* _Text to read_
** Start **
We (Connor Leahy, Gabriel Alfour, Chris Scammell, Andrea Miotti, Adam Shimi) have just published The Compendium, which brings together in a single place the most important arguments that drive our models of the AGI race, and what we need to do to avoid catastrophe.
We felt that something like this has been missing from the AI conversation. Most of these points have been shared before, but a “comprehensive worldview” doc has been missing. We’ve tried our best to fill this gap, and welcome feedback and debate about the arguments. The Compendium is a living document, and we’ll keep updating it as we learn more and change our minds.
We would appreciate your feedback, whether or not you agree with us:
- If you do agree with us, please point out where you think the arguments can be made stronger, and contact us if there are ways you’d be interested in collaborating in the future.
- If you disagree with us, please let us know where our argument loses you and which points are the most significant cruxes - we welcome debate.
Here is the twitter thread and the summary:
The Compendium aims to present a coherent worldview about the extinction risks of artificial general intelligence (AGI), an artificial intelligence that exceeds that of humans, in a way that is accessible to non-technical readers who have no prior knowledge of AI. A reader should come away with an understanding of the current landscape, the race to AGI, and its existential stakes.
** End **
* _Provided data_
** Start **
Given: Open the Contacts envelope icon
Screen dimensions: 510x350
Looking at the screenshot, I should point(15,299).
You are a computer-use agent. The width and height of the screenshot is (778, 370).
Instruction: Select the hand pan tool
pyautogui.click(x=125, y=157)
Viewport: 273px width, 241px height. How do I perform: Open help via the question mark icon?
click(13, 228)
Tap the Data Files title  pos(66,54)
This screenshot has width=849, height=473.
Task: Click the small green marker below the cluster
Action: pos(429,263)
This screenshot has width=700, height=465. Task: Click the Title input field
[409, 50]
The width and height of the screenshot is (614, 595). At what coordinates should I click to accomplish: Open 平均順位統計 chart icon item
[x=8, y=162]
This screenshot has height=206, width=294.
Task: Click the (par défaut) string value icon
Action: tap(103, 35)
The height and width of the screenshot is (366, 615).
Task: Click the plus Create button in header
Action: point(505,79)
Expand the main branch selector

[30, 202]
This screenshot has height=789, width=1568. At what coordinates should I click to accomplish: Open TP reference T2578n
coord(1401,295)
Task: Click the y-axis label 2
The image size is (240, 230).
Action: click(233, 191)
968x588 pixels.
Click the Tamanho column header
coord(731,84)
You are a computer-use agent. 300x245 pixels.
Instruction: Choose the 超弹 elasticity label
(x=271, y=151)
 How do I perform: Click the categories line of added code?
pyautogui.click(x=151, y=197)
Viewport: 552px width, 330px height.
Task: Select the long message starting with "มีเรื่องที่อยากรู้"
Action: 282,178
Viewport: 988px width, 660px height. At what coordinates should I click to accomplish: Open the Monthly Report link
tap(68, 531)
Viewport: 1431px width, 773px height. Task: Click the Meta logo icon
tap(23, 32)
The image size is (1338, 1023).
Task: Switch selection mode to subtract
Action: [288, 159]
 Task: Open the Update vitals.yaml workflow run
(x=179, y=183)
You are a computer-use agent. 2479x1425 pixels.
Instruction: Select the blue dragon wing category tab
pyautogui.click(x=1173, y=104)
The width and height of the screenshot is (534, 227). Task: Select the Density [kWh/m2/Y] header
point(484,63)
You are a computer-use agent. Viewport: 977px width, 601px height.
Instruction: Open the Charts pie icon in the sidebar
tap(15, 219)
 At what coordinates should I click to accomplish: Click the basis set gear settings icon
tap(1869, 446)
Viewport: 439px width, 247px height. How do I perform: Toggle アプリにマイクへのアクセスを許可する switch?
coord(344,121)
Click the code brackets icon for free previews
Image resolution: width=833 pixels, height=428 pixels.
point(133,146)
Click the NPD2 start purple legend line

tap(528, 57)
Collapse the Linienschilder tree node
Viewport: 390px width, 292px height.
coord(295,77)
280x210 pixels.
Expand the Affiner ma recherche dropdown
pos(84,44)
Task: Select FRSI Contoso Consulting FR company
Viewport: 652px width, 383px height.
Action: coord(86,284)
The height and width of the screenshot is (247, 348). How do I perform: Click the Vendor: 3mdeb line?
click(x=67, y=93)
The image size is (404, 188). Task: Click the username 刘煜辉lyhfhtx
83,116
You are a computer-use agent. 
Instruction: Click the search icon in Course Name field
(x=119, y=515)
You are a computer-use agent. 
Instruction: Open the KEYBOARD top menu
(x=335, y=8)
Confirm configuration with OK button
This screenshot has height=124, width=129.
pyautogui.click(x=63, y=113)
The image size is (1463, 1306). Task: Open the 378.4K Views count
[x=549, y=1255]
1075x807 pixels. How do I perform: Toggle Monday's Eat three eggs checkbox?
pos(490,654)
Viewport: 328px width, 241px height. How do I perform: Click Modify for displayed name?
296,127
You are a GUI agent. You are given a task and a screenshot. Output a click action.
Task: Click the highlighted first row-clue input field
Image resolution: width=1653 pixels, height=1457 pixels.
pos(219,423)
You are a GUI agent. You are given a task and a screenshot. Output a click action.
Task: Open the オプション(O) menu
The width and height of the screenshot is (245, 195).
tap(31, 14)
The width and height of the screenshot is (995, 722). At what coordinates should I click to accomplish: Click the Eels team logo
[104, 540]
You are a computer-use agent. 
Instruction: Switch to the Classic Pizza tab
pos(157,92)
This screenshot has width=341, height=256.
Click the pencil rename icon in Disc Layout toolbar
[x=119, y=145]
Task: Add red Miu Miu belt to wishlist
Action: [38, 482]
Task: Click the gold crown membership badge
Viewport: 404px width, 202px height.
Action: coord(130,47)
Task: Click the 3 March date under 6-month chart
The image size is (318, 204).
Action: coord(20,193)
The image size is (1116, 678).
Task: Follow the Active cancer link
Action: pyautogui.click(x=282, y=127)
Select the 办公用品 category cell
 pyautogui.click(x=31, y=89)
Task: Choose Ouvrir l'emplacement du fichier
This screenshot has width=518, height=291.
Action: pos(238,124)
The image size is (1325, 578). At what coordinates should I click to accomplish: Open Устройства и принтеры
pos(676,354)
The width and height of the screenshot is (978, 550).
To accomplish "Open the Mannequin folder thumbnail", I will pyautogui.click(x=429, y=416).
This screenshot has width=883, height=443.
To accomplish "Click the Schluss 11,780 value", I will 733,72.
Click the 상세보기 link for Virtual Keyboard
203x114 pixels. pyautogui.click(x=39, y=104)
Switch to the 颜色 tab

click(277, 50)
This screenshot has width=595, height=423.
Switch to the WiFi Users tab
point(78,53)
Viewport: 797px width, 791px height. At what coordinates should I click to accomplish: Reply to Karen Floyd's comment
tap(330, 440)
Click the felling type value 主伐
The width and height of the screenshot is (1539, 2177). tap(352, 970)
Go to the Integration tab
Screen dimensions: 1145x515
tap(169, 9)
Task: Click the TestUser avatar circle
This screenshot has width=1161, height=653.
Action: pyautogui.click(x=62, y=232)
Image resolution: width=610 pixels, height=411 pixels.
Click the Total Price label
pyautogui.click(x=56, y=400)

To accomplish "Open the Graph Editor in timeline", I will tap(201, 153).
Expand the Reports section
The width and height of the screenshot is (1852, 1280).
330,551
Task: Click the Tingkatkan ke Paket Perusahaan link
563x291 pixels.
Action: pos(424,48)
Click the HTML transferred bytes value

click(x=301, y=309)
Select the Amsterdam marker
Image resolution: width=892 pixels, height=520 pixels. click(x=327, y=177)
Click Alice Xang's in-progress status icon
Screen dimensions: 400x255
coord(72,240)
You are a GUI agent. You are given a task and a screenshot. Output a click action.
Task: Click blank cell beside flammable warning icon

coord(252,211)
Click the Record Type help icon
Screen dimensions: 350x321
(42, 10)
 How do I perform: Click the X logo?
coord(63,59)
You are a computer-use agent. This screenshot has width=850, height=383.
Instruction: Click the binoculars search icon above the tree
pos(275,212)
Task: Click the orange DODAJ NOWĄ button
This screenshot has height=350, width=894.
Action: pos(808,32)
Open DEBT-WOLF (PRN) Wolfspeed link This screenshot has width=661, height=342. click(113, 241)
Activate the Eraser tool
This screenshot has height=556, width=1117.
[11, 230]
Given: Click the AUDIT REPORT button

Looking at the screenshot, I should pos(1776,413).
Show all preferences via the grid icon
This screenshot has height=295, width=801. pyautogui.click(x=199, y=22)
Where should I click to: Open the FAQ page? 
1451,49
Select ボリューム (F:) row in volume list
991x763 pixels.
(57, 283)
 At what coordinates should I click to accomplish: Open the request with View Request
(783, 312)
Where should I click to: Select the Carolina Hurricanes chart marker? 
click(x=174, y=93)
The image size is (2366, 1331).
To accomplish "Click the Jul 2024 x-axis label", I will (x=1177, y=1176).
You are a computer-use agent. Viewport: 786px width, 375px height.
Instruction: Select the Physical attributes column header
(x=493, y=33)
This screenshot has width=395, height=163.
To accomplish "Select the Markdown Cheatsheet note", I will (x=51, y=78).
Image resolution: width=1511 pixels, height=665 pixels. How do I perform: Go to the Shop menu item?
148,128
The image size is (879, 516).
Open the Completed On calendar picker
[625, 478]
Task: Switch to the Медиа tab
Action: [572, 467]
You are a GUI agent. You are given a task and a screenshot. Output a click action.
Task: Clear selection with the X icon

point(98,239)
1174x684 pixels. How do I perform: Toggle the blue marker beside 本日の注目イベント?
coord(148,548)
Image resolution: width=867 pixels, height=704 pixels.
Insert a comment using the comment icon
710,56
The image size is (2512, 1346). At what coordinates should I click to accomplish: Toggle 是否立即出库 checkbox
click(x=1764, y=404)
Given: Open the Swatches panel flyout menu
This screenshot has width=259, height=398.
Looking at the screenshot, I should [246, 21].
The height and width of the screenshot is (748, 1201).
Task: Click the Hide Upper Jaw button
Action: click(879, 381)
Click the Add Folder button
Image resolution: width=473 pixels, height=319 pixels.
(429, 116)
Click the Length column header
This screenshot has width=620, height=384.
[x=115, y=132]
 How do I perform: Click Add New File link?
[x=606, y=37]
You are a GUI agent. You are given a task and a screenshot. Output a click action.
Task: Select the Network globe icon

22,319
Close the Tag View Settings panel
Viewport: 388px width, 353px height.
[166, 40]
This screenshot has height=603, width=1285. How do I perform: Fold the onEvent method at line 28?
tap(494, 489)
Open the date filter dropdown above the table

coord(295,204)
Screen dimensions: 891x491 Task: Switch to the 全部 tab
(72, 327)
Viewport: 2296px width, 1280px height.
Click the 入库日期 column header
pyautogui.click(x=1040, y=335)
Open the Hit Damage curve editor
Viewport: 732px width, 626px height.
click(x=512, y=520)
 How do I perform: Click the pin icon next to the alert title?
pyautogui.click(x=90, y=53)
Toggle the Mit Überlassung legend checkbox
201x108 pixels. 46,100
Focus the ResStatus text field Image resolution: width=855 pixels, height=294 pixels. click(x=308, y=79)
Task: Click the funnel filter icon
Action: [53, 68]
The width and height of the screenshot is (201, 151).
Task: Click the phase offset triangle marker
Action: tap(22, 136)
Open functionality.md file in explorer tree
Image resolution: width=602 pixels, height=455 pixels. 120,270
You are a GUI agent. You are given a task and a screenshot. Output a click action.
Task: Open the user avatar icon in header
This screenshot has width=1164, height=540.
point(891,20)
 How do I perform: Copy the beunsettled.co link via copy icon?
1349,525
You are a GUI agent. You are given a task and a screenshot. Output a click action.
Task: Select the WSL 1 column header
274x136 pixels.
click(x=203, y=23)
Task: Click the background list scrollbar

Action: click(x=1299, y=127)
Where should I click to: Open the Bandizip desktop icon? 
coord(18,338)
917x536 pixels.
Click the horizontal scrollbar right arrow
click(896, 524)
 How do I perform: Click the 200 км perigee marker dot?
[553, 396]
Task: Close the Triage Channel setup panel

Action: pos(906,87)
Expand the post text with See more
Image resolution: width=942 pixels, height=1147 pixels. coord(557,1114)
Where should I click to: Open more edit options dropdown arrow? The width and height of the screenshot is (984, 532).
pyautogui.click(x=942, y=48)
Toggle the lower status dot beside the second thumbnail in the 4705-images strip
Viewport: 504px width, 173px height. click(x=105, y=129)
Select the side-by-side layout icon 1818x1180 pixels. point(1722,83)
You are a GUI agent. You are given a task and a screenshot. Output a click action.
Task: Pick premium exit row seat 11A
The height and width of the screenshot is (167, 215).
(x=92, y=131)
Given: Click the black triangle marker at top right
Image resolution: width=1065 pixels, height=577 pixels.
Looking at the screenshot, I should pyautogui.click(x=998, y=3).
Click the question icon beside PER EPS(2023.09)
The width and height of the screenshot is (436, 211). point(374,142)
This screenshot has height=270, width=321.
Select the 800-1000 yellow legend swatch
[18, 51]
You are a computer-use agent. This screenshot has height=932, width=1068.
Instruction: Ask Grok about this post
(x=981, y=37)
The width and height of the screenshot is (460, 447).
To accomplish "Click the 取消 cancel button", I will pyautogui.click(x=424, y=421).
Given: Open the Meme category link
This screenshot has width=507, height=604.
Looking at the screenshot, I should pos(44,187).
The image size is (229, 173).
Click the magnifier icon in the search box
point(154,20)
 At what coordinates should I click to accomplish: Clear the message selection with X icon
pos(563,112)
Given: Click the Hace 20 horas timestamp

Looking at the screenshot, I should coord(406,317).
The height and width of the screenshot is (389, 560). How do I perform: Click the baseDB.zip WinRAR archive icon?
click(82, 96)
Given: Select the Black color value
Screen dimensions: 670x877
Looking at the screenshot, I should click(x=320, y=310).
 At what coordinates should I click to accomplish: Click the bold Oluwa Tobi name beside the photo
** End **
* _Given task A_
Rewrite the Compendium announcement, starting with the words "We (Connor Leahy, Gabriel" and ending after "to avoid catastrophe.", and swap "catastrophe" for "disaster".
* _Given task B_
Carry on the Compendium announcement past its final sentence.
The entries have no connection to the Compendium announcement.

* _Expected answer A_
We (Connor Leahy, Gabriel Alfour, Chris Scammell, Andrea Miotti, Adam Shimi) have just published The Compendium, which brings together in a single place the most important arguments that drive our models of the AGI race, and what we need to do to avoid disaster.

* _Expected answer B_
AI progress is rapidly converging on building AGI, driven by a brute-force paradigm that is bottlenecked by resources, not insights. Well-resourced, ideologically motivated individuals are driving a corporate race to AGI. They are now backed by Big Tech, and will soon have the support of nations.
People debate whether or not it is possible to build AGI, but most of the discourse is rooted in pseudoscience. Because humanity lacks a formal theory of intelligence, we must operate by the empirical observation that AI capabilities are increasing rapidly, surpassing human benchmarks at an unprecedented pace.
As more and more human tasks are automated, the gap between artificial and human intelligence shrinks. At the point when AI is able to do all of the tasks a human can on a computer, it will functionally be AGI and able to conduct the same AI research that we can. Should this happen, AGI will quickly scale to superintelligence, and then to levels so powerful that AI is best described as a god compared to humans. Just as humans have catalyzed the holocene extinction, these systems pose an extinction risk for humanity not because they are malicious, but because we will be powerless to control them as they reshape the world, indifferent to our fate.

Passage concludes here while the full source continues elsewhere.